Mum was right about her clothes, I thought.

Do physicists need French?

17 March 2008

If you have academically élite universities, it’s only predictable – indeed it’s right and proper – that people debate exactly
what qualifications students should have to get into them.

A hundred years ago, the headlines were all about whether ancient Greek should be a necessary qualification to get into Cambridge.
Technically speaking it wasn’t actually a qualification you needed to be admitted in the first place. But, if you wanted an
honours degree, you had to do a preliminary exam in Greek soon after you arrived – which was pretty much the same thing in
practice.

The arguments went as you might expect. The abolitionists claimed that the Greek requirement was preventing highly intelligent
boys (
sic
) from coming to Cambridge, if they weren’t already at a select group of socially élite schools (the access argument). They
also suggested that it was pretty antediluvian requiring a dead language when you could be getting the boys to learn a modern
language, French or German (the utility argument).

On the other side, the retentionists argued that Greek was an essential part of a liberal education, and that it would disappear
from schools unless Cambridge continued to require it.

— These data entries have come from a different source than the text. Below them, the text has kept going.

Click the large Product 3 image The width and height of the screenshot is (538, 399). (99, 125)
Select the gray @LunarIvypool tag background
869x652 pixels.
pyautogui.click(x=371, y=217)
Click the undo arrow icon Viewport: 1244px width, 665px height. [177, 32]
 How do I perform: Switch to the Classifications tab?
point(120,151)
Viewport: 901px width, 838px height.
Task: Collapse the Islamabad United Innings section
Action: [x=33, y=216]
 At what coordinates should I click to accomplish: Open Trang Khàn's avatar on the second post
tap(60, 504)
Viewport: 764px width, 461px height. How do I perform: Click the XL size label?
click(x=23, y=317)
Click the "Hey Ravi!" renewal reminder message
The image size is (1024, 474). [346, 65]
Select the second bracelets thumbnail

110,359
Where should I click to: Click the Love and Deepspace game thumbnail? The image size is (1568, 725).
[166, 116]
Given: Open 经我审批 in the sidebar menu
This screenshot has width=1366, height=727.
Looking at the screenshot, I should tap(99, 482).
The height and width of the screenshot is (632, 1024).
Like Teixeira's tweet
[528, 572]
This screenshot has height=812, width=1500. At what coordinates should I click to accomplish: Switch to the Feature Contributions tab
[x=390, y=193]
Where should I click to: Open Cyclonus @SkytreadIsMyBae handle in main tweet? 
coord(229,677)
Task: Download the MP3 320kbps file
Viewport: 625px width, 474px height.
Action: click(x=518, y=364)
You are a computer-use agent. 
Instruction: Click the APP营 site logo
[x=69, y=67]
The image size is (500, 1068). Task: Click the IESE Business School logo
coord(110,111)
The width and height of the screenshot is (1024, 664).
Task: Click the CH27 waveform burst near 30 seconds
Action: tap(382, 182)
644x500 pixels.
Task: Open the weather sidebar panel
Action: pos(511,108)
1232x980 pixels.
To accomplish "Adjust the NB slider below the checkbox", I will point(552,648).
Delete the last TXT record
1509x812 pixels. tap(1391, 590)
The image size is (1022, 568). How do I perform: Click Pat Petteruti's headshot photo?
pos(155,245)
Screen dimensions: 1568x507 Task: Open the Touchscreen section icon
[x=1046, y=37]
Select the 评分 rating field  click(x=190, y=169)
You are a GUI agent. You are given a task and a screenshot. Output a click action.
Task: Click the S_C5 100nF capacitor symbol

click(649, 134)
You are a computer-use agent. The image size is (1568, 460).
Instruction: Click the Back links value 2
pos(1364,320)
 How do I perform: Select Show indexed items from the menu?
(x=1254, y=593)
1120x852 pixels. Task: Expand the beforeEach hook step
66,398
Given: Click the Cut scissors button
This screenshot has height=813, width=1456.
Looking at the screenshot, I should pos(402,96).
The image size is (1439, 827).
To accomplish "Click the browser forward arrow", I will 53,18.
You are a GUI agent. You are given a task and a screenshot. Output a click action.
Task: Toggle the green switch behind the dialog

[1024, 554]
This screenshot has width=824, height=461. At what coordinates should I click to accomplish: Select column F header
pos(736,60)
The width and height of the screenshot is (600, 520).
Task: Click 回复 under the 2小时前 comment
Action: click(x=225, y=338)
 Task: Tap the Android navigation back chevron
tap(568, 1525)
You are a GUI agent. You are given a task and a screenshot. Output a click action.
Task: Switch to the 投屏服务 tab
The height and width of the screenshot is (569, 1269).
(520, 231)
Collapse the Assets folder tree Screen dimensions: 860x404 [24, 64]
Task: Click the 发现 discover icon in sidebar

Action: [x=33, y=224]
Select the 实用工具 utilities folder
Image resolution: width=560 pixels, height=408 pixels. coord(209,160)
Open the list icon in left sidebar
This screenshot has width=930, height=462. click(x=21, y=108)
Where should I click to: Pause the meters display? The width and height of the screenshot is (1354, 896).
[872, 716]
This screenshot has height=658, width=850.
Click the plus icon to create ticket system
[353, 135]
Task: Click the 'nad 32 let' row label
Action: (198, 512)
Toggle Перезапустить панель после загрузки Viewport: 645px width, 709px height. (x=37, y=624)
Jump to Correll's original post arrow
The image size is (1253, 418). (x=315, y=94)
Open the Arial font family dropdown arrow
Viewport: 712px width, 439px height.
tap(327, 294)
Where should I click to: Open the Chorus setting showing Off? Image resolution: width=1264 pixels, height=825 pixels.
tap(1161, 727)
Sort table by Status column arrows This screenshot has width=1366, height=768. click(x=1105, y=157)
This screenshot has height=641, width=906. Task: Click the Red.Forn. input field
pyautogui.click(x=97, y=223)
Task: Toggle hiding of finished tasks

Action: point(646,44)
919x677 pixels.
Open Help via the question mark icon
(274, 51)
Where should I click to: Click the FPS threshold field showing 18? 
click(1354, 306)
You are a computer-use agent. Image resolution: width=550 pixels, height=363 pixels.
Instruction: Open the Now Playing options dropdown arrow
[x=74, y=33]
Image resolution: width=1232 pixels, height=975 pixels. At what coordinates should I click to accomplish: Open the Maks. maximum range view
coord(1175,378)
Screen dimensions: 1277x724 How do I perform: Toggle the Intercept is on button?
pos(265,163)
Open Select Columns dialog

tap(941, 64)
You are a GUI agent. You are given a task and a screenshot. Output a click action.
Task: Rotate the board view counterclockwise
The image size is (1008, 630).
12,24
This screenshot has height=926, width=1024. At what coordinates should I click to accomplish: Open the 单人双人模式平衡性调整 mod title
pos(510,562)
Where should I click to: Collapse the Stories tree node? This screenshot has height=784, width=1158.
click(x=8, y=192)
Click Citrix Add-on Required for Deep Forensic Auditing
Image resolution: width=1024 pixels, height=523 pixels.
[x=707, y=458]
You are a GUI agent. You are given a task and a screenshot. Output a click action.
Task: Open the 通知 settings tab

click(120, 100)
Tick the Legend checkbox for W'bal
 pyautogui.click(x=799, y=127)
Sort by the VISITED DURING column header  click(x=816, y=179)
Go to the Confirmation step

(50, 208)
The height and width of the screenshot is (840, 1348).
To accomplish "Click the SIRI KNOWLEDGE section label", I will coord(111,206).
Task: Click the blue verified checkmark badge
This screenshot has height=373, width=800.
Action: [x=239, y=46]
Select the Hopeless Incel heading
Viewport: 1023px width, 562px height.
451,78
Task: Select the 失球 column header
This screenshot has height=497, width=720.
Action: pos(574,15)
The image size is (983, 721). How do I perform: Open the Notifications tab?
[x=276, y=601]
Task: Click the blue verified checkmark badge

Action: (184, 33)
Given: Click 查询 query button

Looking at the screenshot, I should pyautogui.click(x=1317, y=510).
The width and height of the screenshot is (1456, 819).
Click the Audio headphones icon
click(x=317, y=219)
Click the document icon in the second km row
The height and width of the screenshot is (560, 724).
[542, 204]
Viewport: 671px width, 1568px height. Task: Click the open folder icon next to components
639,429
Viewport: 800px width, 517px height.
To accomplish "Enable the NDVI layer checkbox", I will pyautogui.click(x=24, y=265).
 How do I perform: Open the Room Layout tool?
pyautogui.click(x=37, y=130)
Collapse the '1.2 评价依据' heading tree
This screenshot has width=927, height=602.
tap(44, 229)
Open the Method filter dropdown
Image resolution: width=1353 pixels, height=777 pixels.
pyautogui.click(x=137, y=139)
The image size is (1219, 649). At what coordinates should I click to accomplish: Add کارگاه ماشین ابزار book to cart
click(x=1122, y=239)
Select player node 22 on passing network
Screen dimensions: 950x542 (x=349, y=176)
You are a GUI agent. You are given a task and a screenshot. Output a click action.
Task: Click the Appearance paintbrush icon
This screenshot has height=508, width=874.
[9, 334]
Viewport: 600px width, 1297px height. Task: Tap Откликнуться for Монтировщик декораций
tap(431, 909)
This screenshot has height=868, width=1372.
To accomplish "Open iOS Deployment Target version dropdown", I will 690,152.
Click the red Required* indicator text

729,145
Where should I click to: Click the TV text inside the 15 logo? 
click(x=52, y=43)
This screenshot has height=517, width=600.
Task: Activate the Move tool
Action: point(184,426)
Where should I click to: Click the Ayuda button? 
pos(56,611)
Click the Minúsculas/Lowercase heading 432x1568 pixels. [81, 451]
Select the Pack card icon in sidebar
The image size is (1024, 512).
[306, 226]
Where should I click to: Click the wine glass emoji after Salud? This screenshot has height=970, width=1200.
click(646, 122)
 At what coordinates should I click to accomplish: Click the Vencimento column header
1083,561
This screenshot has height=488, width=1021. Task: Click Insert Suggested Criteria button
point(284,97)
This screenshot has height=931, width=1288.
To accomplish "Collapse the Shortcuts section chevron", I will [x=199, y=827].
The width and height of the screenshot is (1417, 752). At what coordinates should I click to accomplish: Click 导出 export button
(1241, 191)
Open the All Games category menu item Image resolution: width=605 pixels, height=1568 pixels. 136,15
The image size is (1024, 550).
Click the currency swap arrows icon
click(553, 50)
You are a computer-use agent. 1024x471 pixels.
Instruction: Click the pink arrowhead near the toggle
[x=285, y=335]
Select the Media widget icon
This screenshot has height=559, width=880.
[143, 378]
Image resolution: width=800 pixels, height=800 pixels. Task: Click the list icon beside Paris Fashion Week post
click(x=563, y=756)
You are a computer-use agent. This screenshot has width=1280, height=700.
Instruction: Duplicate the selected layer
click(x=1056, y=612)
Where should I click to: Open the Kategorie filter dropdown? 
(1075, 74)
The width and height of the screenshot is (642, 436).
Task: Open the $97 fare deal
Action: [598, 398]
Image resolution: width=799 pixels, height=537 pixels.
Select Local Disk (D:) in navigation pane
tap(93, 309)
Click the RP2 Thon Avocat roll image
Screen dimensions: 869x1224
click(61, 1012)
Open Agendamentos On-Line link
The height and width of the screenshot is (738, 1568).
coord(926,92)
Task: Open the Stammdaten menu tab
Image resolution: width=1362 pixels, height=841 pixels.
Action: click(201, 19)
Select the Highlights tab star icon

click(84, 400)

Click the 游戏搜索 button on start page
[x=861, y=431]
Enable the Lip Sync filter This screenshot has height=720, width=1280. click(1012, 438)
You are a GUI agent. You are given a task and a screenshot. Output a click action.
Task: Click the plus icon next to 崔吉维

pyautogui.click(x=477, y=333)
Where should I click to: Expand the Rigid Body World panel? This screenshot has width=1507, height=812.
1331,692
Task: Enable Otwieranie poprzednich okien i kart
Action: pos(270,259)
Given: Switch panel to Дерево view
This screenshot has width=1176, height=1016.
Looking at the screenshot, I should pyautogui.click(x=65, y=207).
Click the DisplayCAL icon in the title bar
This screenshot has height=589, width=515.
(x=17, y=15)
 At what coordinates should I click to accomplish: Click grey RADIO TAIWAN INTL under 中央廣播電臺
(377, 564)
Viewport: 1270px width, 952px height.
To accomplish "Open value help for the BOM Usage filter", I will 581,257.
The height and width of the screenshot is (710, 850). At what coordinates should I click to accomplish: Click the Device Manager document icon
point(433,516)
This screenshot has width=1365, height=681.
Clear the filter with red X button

To this the abolitionists retorted that it wasn’t Cambridge’s job to
take responsibility for the school curriculum.

The arguments went on from 1870 to 1919, when in the brave new post-war world the Greek requirement was abolished (and, true
to the retentionists’ fears, the decline of Greek in schools had begun).

A hundred years on and the radical choice of the early twentieth century – namely French and German – are now in their turn
to be toppled. Cambridge is planning no longer to require a modern language from all students across the board.

The arguments are strikingly reminiscent of those on ‘The Greek Question’, and both sides have a point.

On the one hand is the access argument. If only 17% of state schools now require pupils to study a foreign language after
the age of 14, then you’re
de facto
excluding a lot of potential students if you make it a necessary condition for Cambridge entrance. (Or, to put it another
way, you’ll find it hard to make your government access targets ...) This is backed up by the utility argument. Why should
we care if physicists know French, since the language of science is universal English?

On the other side is the argument that an élite university cannot be a monoglot university, and it is to challenge the very
excellence of Cambridge as an institution to suggest that it should be producing graduates who know no language but their
own. (That has been part of UCL’s argument for introducing the requirement that Cambridge now plans to abolish.) And you can
add to that the likely prediction that Cambridge’s decision on this will further weaken the precarious position of modern
languages in schools.

In my position, the safest place to be is on the fence. But deep down, as you’ve probably guessed, I am sure that this proposal
cannot be right. It is the duty of a university such as Cambridge to stand up for the highest academic standards (that’s a
responsibility that being a world-class institution brings). If it believes that modern languages are an essential part of
excellence, then it should be doing everything it can to ensure that all children have access to them (access in the real
sense) – not acceding to short-term quick fixes to meet some cynical government target.

As for the argument that physicists don’t need French ... It may be that the international language of science is English,
but do we really think that we are properly equipping our best scientists to work in the international world of Europe, China,
India, etc., if they don’t even know what it is
like
to learn a language to a decent level of competence? Isn’t ‘networking’ something we are now supposed to train them to do?
I bet that doesn’t all happen in English.

Maybe the idea is that we are going to teach them all a foreign language when they get here. But I doubt it somehow.

Comments

Pour qu’elles comprennent mieux la culture contemporaine, il faudrait plutôt apprendre aux étudiantes de français les éléments
de la physique
...

TIM SLUCKIN

Tim:
Aux étudiantes seulement, ou aussi aux étudiants?